**Stated exercise:** Render the lines of the records as a numbered list, starting at the beginning of the records and stopping after the line that contains "pos(426,55)". Leave out any blank lines.

Entries from a dataset:
┌──

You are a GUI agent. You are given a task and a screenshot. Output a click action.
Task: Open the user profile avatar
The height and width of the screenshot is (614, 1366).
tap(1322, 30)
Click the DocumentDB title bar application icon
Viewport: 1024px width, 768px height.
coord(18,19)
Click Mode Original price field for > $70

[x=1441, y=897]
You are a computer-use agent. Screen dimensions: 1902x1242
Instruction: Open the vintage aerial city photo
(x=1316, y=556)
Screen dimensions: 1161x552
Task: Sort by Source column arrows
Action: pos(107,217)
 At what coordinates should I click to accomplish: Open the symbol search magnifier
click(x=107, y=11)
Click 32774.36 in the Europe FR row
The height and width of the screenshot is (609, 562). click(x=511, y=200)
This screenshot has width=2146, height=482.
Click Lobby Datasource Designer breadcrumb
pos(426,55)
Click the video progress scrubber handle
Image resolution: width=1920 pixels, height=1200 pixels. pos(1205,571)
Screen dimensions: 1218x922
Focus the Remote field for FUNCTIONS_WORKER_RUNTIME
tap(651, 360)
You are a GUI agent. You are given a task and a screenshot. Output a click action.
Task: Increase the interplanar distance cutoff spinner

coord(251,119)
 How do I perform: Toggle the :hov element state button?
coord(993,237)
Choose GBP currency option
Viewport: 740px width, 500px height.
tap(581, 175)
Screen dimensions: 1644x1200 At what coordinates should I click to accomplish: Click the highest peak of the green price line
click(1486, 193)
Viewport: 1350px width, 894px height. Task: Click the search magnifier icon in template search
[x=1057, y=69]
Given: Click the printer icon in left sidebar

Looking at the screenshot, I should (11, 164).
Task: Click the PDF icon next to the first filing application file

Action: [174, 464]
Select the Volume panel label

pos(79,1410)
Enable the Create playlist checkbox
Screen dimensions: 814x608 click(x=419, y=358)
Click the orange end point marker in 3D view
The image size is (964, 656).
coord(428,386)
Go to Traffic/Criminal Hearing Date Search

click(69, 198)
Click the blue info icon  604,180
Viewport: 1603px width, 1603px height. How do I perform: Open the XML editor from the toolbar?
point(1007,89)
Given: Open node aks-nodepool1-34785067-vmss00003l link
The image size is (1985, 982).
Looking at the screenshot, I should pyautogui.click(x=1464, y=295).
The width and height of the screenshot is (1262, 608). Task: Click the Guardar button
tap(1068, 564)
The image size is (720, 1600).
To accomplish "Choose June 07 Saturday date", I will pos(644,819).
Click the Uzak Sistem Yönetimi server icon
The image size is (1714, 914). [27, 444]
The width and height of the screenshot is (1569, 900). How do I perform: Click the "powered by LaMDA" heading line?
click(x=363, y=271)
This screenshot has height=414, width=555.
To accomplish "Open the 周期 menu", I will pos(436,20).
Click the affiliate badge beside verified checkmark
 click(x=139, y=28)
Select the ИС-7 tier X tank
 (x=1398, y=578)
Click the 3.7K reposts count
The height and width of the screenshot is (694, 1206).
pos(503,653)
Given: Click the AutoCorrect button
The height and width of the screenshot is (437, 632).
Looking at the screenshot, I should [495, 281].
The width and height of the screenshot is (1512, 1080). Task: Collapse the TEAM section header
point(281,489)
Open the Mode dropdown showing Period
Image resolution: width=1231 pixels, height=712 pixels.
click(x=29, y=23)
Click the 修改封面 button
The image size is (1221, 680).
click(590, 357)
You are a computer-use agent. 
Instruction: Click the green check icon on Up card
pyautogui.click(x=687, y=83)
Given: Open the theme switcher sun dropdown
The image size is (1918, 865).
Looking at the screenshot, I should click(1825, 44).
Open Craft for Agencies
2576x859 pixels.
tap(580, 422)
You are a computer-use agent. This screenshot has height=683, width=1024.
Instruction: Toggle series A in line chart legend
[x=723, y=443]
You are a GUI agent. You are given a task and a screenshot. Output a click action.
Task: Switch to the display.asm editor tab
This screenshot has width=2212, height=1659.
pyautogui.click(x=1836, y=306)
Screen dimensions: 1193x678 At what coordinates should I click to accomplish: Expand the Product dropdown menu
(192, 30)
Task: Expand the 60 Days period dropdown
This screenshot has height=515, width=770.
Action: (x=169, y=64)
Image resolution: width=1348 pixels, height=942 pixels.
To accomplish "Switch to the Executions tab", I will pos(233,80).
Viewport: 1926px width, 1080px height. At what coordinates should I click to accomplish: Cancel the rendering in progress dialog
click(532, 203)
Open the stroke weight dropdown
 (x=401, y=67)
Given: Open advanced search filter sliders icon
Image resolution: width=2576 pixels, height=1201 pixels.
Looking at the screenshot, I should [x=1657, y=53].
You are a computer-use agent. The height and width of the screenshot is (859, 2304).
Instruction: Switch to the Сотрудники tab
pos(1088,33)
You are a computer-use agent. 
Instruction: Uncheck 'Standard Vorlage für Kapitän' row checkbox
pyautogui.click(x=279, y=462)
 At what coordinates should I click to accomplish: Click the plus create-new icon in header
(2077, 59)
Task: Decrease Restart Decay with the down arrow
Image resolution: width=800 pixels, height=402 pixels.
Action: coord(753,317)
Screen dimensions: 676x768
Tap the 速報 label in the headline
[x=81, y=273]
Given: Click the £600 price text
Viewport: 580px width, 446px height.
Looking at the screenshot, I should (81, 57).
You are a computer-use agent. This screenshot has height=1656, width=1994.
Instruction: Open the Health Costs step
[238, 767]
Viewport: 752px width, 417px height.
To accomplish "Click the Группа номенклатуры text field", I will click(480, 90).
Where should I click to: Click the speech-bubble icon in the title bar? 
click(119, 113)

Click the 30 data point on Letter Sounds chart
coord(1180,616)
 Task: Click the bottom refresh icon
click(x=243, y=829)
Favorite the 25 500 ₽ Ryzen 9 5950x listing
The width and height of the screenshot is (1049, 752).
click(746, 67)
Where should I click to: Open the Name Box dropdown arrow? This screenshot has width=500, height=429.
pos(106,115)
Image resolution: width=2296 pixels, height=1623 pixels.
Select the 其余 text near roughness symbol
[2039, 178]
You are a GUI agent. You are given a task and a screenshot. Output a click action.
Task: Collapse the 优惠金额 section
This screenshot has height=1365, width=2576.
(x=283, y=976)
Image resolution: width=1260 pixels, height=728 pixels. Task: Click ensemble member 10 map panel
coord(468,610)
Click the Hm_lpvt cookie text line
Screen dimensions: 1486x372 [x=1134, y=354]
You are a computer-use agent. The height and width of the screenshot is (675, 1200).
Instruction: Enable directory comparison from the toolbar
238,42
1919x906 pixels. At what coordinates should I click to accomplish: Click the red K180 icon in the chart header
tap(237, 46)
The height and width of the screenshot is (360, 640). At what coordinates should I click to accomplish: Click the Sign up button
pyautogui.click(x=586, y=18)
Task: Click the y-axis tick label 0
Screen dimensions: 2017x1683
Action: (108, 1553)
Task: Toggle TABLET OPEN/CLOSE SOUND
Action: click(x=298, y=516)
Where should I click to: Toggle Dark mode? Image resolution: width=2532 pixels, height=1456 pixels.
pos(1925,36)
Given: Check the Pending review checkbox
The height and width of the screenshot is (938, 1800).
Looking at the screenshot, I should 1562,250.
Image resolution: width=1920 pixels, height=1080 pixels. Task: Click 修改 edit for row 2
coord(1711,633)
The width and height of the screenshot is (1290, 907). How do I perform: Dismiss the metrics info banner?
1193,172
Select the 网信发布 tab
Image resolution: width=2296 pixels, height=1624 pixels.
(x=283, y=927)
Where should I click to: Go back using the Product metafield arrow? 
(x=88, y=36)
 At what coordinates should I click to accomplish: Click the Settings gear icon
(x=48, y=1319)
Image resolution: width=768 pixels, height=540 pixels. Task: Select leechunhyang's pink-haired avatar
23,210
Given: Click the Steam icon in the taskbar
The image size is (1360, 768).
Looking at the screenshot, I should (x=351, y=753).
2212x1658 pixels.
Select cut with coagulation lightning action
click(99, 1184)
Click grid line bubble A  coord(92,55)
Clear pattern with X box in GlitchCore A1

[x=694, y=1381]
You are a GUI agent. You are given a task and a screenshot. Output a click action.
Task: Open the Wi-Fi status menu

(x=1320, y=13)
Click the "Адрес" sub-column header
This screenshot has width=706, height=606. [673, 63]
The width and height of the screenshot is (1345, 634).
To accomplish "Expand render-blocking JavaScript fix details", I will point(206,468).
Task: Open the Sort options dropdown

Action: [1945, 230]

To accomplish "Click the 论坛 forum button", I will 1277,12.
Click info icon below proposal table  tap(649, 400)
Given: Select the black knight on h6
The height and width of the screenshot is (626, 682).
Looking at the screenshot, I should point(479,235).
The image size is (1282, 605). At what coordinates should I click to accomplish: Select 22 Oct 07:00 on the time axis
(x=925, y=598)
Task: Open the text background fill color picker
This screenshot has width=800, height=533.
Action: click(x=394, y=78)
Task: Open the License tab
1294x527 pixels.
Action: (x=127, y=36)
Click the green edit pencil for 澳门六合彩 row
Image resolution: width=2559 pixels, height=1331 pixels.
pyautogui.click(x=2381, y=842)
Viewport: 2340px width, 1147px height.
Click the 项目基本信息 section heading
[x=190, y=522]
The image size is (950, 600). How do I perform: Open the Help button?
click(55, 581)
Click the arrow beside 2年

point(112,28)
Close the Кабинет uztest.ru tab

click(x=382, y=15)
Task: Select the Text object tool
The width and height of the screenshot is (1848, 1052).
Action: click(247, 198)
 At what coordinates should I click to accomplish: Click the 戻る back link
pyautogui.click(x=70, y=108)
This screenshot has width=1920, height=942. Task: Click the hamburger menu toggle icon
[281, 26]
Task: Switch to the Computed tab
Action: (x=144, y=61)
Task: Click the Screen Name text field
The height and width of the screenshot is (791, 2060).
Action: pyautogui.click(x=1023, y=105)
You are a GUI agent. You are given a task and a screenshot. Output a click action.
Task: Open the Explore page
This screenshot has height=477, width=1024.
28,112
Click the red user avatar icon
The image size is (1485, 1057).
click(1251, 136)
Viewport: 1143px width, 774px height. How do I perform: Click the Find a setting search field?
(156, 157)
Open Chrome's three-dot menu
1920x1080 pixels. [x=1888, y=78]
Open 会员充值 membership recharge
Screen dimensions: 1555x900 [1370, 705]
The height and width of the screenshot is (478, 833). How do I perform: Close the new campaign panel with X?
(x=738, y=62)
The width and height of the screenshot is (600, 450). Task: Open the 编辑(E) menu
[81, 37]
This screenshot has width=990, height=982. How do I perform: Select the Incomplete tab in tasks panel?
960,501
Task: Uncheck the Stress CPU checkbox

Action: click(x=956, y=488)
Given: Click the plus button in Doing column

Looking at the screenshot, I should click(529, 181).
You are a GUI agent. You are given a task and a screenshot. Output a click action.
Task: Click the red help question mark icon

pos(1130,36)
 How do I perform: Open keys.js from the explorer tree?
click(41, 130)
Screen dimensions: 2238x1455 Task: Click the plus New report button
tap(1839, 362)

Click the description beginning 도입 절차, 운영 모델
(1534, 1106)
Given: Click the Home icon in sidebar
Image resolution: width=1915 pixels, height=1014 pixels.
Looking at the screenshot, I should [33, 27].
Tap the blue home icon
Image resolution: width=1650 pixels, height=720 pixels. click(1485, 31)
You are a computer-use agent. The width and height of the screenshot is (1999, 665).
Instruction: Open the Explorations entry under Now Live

└──

**The completed task:**
1. You are a GUI agent. You are given a task and a screenshot. Output a click action.
2. Task: Open the user profile avatar
3. The height and width of the screenshot is (614, 1366).
4. tap(1322, 30)
5. Click the DocumentDB title bar application icon
6. Viewport: 1024px width, 768px height.
7. coord(18,19)
8. Click Mode Original price field for > $70
9. [x=1441, y=897]
10. You are a computer-use agent. Screen dimensions: 1902x1242
11. Instruction: Open the vintage aerial city photo
12. (x=1316, y=556)
13. Screen dimensions: 1161x552
14. Task: Sort by Source column arrows
15. Action: pos(107,217)
16.  At what coordinates should I click to accomplish: Open the symbol search magnifier
17. click(x=107, y=11)
18. Click 32774.36 in the Europe FR row
19. The height and width of the screenshot is (609, 562). click(x=511, y=200)
20. This screenshot has width=2146, height=482.
21. Click Lobby Datasource Designer breadcrumb
22. pos(426,55)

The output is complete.